When Nicki and Jason decided to have a second child, she was advised to opt for a Caesarean.

Professor Williams was present at the birth of their son in October 2003.

“It was a very special moment. If it hadn’t been for him and the research carried out for Bowel & Cancer Research, we couldn’t have had any more children,” said Nicki.

Her problems weren’t over, however. In 2006 she got a bowel infection.

“I ended up in bed for a week with chronic diarrhoea. I went to see the Professor – the rectal augmentation had collapsed,” said Nicki, now 45.

She has been told that another operation in future is inevitable. For the time being, however, she says she’s as fine as she can be. She travels from her home near Cardiff to London every year for check ups and she’s learned how to control her bowels.

“I take laxatives to go to the toilet. I plan it so that I empty myself before I go on a plane and when I come back. Sometimes I have accidents if I can’t get to the toilet in time. I always carry spare underwear around in my handbag.”

She will not, however, allow it to get in the way of the things she really wants to do.

I go running. I work out in the gym. I look after my family. I have a good life, great kids, and my employers have been brilliant. You do learn to live with it.

“My husband has been fantastic. If I have an accident, he just deals with it.

“It was tough for him when I was going through all the operations. We still sit down now and discuss the past and it is still a very emotional subject. To see someone you love go through that was difficult but it’s brought us together. We are very strong.

“The kids are fine. They know mummy has a bowel problem and that’s the end of it.”

Nicki felt alone because she didn't realise others were going through the same thing

Nicki is keen to raise awareness that rectal and vaginal complications after childbirth are common, and that it’s okay to talk about them.

She urges other women not to suffer in silence.

Many people suffer from faecal incontinence but feel ashamed to discuss it

“What happened to me should never have happened.
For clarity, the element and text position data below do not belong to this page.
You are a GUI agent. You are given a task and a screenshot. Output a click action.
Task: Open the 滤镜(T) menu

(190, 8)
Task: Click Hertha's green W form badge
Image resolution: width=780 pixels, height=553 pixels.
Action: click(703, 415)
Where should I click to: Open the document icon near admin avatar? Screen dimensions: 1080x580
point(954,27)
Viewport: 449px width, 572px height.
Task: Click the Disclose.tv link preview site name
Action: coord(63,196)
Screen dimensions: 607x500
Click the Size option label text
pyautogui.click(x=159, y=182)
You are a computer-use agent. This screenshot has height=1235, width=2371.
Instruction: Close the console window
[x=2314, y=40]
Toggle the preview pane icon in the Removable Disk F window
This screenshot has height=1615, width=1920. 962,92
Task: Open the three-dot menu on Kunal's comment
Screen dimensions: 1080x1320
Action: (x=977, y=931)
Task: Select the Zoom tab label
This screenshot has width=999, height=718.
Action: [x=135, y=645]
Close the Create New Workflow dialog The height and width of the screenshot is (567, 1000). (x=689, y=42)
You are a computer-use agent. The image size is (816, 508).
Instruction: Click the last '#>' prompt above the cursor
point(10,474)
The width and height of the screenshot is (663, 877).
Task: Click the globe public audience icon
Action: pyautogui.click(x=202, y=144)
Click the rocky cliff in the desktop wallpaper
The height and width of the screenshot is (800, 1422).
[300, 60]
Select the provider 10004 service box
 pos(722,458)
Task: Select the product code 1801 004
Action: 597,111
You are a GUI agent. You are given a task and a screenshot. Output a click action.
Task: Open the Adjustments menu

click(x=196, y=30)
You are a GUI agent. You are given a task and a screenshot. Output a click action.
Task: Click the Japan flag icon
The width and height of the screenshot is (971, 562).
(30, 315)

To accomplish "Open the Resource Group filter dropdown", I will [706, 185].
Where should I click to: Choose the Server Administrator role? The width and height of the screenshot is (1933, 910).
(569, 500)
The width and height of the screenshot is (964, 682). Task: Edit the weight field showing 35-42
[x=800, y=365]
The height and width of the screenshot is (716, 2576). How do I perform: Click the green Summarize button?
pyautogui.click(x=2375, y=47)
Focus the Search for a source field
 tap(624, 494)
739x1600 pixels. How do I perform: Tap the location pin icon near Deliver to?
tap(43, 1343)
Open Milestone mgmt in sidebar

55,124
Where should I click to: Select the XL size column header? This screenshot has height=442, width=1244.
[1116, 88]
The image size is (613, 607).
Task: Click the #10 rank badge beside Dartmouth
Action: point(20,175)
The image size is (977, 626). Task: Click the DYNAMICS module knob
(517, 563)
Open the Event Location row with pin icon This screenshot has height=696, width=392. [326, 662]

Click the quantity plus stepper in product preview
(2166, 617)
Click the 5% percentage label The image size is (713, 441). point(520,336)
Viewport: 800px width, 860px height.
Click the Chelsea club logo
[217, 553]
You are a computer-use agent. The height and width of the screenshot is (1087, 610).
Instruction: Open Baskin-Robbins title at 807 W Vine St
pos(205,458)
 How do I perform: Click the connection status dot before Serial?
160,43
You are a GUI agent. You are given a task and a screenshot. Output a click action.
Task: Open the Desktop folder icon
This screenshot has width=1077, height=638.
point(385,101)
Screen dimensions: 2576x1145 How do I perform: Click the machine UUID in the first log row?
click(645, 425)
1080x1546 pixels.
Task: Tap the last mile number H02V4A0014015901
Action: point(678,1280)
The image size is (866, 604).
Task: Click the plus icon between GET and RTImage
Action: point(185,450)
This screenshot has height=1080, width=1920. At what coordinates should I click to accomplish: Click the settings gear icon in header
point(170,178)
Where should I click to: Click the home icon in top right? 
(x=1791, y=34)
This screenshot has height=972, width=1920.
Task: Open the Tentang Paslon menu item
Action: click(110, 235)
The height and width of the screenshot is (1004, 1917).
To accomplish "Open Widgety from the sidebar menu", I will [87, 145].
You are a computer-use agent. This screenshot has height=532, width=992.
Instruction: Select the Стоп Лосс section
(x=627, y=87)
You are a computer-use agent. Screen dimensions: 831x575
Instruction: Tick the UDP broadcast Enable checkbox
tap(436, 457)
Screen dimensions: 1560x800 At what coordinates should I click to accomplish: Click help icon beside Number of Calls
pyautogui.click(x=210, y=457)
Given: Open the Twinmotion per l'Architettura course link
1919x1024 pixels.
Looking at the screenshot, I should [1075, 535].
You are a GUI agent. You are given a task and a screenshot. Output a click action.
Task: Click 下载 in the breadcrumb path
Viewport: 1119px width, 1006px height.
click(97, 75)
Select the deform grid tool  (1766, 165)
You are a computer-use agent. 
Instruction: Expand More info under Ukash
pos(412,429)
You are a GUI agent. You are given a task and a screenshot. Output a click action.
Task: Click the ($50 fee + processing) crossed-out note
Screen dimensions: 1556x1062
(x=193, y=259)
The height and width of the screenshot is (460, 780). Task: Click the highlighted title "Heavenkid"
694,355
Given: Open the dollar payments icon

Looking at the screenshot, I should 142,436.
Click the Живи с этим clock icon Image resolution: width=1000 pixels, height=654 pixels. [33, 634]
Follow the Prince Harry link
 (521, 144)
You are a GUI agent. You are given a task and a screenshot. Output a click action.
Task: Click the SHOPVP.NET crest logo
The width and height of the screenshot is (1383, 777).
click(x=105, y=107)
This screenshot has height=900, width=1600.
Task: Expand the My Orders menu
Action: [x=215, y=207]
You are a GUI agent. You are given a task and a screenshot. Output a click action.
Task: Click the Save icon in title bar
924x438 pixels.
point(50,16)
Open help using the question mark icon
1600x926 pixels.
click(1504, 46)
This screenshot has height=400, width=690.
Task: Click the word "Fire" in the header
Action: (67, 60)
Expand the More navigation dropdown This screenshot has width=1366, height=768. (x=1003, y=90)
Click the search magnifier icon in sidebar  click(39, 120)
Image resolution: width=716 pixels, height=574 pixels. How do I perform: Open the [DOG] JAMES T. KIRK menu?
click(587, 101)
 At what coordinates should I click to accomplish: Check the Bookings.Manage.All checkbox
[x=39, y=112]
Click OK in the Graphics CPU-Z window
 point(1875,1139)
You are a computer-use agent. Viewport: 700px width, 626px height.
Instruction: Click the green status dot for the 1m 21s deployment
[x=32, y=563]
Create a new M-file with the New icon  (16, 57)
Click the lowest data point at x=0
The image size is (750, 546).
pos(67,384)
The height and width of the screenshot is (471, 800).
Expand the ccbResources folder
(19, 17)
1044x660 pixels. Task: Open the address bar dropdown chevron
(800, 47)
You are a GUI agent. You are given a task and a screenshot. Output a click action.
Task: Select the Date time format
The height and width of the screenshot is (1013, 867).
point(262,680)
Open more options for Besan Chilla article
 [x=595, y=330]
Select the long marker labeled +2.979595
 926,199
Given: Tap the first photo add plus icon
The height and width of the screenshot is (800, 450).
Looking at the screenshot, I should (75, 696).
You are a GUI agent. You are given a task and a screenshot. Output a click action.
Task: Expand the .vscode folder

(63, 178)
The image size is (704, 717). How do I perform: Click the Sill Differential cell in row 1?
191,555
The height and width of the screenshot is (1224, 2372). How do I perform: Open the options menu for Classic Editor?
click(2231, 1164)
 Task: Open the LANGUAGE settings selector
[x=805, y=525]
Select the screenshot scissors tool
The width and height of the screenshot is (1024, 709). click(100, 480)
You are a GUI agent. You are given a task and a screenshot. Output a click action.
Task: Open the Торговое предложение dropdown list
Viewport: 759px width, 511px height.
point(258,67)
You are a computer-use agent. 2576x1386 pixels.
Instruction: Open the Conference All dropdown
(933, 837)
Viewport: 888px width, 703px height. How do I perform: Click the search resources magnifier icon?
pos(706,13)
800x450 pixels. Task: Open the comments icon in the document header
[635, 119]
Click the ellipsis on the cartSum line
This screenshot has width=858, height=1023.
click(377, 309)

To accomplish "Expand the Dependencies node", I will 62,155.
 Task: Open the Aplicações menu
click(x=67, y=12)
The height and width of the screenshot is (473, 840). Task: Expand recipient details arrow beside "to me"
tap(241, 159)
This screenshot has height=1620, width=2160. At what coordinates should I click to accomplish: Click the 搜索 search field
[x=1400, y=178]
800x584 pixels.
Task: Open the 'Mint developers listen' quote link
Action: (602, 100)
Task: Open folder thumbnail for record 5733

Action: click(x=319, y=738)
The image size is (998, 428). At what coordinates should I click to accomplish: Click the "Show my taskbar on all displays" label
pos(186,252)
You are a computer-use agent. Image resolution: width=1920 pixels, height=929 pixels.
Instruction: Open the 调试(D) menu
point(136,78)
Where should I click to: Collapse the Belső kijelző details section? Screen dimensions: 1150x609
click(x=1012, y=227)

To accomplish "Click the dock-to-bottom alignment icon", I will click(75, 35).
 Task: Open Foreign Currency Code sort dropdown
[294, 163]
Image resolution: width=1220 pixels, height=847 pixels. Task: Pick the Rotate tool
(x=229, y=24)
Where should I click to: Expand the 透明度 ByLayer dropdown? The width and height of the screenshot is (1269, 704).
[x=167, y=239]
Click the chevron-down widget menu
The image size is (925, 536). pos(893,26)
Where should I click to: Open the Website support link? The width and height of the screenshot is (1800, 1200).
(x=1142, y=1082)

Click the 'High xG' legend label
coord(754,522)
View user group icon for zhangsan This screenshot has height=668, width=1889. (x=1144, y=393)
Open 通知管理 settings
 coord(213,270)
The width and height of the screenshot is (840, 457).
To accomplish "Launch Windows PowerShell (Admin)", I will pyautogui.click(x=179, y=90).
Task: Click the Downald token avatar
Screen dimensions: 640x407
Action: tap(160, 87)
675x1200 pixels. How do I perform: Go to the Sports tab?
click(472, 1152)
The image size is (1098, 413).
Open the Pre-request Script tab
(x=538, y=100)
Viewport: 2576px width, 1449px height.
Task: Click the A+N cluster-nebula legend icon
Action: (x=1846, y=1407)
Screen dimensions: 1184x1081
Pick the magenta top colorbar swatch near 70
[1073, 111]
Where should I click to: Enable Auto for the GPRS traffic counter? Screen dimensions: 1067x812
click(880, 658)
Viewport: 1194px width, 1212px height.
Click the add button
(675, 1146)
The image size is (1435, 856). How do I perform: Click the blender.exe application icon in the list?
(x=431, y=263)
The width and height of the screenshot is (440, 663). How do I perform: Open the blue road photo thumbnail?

I didn’t have Crohn’s disease, nor colitis. I simply had a baby, and then I ended up having accidents when I was out as I had no control of my bowels and was unaware I needed to go to the toilet.

Faecal incontinence is a taboo subject. People don’t like to talk about it but they should because many people have to deal with it on a daily basis.

“I’m quite positive now because I’ve learned to get on with it. But sometimes I did sit in a corner and cry and think ‘why me?’

“Then I look at my two beautiful children and my lovely husband and I think: we can’t have everything in life, can we?”